Your son sounds like me (and the rest of my class of 'high achievers' I went to school with)... high IQ, nothing challenging or interesting enough in school to bother with.
Smart people often work out the real-world reaction to artifice like grades very early: what is an A worth in a store? Yeah. Next week, when that A's old news, how much is it worth (how much is it going to 'count' toward next year's grade)? Zilch. Outside the school system, does anyone actually care what grade anyone got? Hardly.
3.5 may not be much of a stretch for you lad -- but it does suggest a natural affinity for languages that he might like to think about. If he can get that good a grade by showing up (my experience throughout school), why bother putting any effort into it? Beyond 'above average' and already knowing he's smart, why put anything into something he's never going to get anything out of? It's a question HE needs to answer to his own satisfaction.

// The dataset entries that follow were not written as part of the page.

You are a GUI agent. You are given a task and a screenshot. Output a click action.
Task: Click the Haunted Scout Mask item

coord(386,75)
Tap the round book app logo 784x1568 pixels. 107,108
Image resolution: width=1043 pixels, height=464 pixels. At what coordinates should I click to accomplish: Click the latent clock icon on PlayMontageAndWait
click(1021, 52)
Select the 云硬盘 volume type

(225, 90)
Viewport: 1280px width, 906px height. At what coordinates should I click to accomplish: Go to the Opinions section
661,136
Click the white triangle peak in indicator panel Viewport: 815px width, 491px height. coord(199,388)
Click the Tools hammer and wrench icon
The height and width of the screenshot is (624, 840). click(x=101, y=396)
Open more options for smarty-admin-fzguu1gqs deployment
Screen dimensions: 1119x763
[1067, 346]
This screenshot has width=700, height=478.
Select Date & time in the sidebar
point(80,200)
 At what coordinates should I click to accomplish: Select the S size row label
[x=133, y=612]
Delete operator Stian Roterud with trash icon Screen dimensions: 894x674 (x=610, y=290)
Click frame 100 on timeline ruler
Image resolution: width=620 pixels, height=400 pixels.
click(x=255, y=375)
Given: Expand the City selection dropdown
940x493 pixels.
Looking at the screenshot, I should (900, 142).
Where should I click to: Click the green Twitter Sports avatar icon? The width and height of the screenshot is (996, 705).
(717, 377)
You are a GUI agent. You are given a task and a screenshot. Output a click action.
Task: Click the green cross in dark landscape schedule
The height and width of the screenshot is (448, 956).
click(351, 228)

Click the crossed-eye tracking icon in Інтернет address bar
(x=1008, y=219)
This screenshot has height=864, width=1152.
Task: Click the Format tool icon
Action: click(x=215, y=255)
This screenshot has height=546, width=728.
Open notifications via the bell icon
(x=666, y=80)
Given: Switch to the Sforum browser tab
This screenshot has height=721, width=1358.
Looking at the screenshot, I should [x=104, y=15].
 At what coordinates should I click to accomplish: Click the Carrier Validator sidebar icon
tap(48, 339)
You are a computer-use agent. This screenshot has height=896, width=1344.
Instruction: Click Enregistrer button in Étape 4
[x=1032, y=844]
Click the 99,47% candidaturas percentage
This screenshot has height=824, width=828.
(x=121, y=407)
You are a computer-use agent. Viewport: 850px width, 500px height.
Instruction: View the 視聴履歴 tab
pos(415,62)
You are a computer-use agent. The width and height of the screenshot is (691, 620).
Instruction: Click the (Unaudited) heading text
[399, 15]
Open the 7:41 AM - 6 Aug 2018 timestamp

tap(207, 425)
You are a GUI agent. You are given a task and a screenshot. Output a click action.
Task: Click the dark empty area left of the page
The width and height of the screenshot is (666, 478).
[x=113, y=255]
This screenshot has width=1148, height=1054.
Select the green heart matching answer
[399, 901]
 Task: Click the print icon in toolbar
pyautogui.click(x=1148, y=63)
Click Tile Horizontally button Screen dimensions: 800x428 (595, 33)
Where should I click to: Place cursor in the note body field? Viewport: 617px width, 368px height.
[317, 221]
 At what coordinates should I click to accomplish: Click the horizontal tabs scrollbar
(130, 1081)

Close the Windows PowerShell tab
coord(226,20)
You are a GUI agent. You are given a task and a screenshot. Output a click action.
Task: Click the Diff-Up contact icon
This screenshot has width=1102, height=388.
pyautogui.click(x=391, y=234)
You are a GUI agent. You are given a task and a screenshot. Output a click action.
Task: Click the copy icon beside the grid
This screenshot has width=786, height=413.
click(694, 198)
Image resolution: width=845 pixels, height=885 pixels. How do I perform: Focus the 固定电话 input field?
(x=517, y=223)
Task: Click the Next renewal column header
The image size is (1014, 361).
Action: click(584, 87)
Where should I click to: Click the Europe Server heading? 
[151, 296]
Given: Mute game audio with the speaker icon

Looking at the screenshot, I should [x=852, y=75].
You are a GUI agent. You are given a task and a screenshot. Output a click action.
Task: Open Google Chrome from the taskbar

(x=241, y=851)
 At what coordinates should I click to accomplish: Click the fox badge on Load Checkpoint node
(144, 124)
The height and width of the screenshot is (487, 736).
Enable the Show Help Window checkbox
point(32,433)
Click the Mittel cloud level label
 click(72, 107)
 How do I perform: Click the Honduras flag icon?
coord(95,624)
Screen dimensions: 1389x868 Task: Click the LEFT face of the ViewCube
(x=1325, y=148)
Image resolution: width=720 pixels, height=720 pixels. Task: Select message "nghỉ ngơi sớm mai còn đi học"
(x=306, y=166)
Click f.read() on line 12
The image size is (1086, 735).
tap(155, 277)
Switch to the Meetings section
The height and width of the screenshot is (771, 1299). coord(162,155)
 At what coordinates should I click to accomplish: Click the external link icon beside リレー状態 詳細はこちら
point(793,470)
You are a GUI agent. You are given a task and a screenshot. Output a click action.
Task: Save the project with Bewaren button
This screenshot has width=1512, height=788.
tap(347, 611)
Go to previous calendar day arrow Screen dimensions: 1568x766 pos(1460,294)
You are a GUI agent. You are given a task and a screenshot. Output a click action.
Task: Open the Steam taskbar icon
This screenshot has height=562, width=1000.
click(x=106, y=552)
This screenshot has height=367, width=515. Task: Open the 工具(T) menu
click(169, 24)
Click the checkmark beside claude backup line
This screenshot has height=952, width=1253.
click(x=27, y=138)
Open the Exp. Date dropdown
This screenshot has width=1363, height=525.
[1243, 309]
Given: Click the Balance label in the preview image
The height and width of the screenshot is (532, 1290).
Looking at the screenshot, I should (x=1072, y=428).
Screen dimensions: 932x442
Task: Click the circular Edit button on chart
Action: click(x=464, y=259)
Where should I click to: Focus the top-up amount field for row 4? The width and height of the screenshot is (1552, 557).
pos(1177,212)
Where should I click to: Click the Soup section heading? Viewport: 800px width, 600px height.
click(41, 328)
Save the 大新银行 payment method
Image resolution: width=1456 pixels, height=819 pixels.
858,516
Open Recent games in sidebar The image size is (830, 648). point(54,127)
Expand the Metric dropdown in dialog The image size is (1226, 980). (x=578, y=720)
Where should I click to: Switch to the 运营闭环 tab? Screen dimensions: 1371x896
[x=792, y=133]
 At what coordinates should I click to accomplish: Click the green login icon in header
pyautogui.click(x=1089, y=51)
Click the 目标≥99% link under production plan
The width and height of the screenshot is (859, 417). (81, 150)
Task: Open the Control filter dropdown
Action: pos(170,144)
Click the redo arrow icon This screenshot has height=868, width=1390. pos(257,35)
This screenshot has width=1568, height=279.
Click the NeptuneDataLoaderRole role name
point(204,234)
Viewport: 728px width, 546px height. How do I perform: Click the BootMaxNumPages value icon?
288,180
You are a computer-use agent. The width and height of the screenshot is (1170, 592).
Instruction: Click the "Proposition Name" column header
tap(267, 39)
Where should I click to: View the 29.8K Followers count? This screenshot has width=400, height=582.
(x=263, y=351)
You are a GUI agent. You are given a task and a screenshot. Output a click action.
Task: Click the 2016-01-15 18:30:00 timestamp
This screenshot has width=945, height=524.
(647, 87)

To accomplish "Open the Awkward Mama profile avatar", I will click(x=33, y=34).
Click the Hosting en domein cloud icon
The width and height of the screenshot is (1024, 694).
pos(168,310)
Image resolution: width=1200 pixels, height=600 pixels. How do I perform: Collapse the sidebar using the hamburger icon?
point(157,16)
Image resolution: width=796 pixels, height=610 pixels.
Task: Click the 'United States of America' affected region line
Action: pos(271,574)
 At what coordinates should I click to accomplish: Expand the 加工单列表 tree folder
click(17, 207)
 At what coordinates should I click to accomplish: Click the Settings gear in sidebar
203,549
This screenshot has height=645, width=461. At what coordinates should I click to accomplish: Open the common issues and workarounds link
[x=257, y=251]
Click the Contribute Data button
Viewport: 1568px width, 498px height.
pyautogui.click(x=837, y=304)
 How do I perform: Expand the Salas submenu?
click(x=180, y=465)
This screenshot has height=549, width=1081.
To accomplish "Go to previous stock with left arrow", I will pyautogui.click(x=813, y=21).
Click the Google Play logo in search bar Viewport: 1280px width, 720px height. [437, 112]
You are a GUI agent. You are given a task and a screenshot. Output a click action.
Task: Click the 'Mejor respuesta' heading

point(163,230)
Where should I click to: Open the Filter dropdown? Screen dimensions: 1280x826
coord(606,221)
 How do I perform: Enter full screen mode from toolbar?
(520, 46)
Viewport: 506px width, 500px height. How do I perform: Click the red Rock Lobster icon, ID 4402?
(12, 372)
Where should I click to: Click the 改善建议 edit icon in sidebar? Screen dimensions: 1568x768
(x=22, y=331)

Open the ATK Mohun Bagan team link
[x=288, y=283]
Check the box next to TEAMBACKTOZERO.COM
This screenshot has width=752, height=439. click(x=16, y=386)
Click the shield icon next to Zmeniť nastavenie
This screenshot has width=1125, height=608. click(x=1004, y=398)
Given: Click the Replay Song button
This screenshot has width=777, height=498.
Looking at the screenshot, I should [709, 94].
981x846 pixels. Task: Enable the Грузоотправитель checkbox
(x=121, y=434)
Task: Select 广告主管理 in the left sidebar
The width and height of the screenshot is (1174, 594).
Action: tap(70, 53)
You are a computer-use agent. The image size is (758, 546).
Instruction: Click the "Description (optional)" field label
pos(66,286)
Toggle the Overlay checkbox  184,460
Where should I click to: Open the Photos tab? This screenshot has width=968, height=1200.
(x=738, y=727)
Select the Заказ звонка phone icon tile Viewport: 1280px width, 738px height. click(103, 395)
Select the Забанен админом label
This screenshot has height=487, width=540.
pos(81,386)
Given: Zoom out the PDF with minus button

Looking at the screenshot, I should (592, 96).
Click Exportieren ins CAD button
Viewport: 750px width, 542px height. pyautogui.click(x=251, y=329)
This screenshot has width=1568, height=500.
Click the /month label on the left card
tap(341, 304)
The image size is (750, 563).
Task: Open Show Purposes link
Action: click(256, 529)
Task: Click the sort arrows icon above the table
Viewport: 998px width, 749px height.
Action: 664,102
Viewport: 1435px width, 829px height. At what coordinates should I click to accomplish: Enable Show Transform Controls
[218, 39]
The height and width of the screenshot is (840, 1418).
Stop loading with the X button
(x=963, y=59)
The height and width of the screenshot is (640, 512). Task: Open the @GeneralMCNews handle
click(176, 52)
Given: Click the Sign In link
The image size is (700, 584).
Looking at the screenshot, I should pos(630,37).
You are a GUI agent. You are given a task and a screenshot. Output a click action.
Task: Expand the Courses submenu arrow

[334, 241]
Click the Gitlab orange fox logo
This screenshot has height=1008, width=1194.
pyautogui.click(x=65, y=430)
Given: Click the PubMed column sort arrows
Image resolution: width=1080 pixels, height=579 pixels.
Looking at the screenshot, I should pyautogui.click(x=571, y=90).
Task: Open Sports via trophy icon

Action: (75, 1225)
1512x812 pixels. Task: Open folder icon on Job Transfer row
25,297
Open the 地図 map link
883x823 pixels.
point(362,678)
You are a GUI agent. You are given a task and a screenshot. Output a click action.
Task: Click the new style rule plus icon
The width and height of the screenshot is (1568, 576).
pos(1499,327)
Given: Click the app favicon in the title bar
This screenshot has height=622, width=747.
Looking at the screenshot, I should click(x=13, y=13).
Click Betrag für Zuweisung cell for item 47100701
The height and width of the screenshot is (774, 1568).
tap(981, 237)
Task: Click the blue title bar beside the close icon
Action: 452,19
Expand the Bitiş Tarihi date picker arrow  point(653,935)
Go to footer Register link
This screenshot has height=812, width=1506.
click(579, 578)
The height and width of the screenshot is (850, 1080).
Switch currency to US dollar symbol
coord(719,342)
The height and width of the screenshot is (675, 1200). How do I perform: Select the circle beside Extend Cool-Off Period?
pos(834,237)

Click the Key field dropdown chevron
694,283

I figured out in grade 2 that teachers are not here to facilitate excellence or nurture curiosity... they're here to present the curriculum -- which often represents 100% of what they know about the subject they're teaching. It is a very rare teacher who thanks a small child for pointing out (through eager questioning) that the teacher doesn't have a clue what the answer is. So rare, in fact, that not once in my entire public school life did I ever meet ONE.
What is a small, eager, curious and bright child to do with their questions? Well... take them out of school, for a start.
'L. is not living up to her potential' was written on virtually every single one of my report cards... and my reaction to that by the time I was 13 was 'why the heck would I?' As in: what exactly would I get out of bothering? Higher meaningless grades? Yipee. More time wasted doing the same stupid problems I learned to do three years before they were in the curriculum? Hoop-jumping practice? Gee, no thanks, I think I'll use my brain otherwise.
THE reason I completed high school at all was because I was still under the hilarious misapprehension that it was necessary for anything. The reality (made plain by a whole generation of homeschoolers) is that even universities as prestigious as Harvard and Oxford *prefer* self-directed learners who haven't learned to value grades over learning, or how to jump through hoops instead of taking on a challenge.
20+ years later, the ONLY use I've ever had for my high school transcript, A's included, is having something to put in a safe deposit box.
Encourage your lad to do more of what he does well, and talk about the value of excellence (as a philosophy)... and decide how YOU feel about the contrived value of grades, so you can either let it go or make it genuinely important to you (as in: go get some of your own). Don't sell yourself short, either.